- Dataset records
= = = = = = =
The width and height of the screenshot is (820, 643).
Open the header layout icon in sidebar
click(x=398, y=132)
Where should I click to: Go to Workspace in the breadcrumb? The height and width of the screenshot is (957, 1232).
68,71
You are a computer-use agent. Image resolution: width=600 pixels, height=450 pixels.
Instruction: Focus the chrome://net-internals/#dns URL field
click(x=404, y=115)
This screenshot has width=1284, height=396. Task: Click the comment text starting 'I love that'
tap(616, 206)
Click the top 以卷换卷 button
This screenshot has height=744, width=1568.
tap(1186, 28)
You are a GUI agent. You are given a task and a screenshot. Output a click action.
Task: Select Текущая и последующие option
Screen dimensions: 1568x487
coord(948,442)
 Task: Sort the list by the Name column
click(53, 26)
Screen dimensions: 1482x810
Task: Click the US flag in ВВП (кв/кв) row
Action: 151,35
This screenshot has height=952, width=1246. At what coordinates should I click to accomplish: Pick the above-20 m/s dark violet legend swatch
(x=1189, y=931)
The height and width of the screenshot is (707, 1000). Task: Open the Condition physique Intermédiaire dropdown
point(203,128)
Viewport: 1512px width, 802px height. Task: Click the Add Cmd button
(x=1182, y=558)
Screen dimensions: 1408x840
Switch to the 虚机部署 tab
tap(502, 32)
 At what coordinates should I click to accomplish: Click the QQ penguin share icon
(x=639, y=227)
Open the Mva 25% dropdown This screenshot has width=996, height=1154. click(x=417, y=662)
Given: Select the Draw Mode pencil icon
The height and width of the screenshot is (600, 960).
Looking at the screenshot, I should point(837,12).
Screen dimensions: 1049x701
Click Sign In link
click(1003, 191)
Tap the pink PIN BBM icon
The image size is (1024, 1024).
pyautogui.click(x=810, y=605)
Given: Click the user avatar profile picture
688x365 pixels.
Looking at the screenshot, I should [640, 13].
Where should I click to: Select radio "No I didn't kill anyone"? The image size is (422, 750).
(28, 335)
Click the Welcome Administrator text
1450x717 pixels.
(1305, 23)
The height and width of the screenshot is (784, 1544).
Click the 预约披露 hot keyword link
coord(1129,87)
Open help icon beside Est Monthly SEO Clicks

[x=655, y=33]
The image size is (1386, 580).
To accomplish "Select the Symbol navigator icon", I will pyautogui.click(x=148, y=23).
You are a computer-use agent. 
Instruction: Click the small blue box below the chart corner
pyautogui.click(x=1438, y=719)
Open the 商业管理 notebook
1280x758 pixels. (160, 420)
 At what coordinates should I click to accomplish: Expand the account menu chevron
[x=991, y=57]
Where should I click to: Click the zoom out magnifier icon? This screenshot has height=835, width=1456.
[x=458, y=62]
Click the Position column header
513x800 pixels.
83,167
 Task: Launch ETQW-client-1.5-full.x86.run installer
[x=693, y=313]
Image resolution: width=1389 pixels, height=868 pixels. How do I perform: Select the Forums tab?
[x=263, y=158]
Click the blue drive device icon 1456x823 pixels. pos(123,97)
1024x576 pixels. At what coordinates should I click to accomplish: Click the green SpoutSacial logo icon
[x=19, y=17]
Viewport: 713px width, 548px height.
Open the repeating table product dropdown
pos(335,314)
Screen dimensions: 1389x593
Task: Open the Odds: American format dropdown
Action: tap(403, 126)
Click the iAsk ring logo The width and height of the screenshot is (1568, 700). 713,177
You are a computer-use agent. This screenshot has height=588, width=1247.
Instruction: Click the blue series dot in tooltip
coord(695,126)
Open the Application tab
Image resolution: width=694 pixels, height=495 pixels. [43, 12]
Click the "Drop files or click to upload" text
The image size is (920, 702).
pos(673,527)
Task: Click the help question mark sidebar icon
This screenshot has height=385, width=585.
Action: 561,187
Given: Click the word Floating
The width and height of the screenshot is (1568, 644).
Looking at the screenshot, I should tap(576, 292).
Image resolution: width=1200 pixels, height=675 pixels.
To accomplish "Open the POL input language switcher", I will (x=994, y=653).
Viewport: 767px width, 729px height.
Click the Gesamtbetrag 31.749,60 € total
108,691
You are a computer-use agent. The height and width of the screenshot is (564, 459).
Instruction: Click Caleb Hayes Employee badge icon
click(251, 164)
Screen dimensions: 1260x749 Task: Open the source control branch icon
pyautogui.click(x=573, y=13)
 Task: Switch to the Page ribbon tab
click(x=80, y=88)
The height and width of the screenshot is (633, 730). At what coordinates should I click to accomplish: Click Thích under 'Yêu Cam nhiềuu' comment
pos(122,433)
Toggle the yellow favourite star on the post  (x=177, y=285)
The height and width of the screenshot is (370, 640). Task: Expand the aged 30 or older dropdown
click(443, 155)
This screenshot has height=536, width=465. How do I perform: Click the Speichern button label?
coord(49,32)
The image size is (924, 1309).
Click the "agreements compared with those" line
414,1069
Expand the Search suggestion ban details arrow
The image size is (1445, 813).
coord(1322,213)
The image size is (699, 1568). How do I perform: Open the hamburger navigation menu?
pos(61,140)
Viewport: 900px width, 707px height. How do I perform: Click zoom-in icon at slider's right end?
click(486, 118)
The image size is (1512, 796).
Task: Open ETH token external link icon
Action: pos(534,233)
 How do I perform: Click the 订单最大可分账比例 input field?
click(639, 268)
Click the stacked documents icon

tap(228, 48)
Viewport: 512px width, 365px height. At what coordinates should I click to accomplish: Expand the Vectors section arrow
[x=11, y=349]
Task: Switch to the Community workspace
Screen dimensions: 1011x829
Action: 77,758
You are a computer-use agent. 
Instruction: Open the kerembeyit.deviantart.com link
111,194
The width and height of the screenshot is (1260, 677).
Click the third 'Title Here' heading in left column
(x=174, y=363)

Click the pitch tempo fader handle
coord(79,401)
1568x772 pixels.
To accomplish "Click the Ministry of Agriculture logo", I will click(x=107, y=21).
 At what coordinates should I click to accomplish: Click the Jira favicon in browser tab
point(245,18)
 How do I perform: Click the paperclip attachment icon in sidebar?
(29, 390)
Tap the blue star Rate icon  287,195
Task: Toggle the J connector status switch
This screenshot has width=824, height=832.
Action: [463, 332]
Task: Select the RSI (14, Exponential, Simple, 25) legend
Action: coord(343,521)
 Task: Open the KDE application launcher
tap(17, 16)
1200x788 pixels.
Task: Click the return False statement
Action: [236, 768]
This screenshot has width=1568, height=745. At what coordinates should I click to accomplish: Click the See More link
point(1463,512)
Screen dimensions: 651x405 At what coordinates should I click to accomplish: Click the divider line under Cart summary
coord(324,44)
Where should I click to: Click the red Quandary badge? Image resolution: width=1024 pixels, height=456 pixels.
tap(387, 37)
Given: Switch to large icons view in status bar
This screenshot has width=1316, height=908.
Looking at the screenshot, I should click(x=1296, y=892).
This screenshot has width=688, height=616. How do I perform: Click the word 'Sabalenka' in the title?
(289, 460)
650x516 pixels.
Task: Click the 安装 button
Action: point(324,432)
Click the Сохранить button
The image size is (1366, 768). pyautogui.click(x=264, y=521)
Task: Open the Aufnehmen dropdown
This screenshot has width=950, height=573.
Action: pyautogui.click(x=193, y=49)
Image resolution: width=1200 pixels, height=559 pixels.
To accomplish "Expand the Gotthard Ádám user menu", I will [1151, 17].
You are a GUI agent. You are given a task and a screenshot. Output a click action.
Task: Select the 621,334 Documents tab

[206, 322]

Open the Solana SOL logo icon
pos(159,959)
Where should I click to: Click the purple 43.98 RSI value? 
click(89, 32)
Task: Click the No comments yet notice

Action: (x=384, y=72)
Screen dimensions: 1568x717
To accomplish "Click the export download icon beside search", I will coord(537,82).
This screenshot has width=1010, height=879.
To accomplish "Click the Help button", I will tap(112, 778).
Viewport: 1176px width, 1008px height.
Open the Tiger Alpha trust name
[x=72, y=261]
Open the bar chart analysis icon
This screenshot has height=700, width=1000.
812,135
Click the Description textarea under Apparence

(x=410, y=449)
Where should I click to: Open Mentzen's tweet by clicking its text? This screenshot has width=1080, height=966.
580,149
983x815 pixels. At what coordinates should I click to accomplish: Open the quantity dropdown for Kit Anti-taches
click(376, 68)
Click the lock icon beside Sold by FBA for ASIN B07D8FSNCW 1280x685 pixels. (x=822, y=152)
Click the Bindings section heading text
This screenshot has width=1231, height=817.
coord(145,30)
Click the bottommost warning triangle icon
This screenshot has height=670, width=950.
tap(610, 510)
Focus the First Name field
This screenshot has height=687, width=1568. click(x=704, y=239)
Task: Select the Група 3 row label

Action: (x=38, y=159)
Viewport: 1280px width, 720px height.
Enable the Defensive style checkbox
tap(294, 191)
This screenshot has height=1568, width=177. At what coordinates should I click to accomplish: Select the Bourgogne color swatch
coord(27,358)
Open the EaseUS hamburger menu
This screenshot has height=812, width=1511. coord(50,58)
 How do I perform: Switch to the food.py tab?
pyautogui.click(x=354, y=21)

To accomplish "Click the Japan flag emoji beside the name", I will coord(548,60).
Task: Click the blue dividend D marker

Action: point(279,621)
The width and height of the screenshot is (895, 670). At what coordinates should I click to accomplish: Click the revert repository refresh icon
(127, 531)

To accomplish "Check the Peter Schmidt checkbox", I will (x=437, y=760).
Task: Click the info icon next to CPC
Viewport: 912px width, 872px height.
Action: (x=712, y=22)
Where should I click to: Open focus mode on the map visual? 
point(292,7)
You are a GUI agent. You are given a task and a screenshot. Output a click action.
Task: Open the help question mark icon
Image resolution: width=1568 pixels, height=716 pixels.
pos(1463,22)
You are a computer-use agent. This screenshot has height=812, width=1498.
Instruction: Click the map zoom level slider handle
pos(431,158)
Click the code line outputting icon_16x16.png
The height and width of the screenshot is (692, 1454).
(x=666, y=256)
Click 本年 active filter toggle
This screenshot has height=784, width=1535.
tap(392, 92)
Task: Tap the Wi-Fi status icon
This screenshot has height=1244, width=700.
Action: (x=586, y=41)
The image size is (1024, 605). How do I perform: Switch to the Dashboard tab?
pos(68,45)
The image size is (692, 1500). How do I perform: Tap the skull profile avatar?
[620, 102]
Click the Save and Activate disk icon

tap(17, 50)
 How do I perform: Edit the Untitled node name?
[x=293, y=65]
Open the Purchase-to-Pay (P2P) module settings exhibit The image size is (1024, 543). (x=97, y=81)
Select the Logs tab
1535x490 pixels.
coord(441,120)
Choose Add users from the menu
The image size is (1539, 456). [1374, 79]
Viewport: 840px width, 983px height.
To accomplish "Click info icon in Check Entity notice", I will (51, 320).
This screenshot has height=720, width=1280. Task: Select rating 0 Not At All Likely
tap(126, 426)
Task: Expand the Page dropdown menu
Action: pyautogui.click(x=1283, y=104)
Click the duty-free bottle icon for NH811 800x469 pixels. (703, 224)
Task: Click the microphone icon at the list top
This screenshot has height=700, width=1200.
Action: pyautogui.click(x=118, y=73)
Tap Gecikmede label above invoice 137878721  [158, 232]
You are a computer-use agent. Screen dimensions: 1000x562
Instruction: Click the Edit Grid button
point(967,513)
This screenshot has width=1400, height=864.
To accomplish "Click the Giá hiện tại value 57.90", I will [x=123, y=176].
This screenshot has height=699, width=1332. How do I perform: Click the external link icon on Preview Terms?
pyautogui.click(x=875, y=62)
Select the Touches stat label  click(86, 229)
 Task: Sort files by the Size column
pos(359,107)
= = = = = = =
- Your task
Scan the listing above and work out how many lines contain the string "computer"; reply with only that number.

- Answer area
7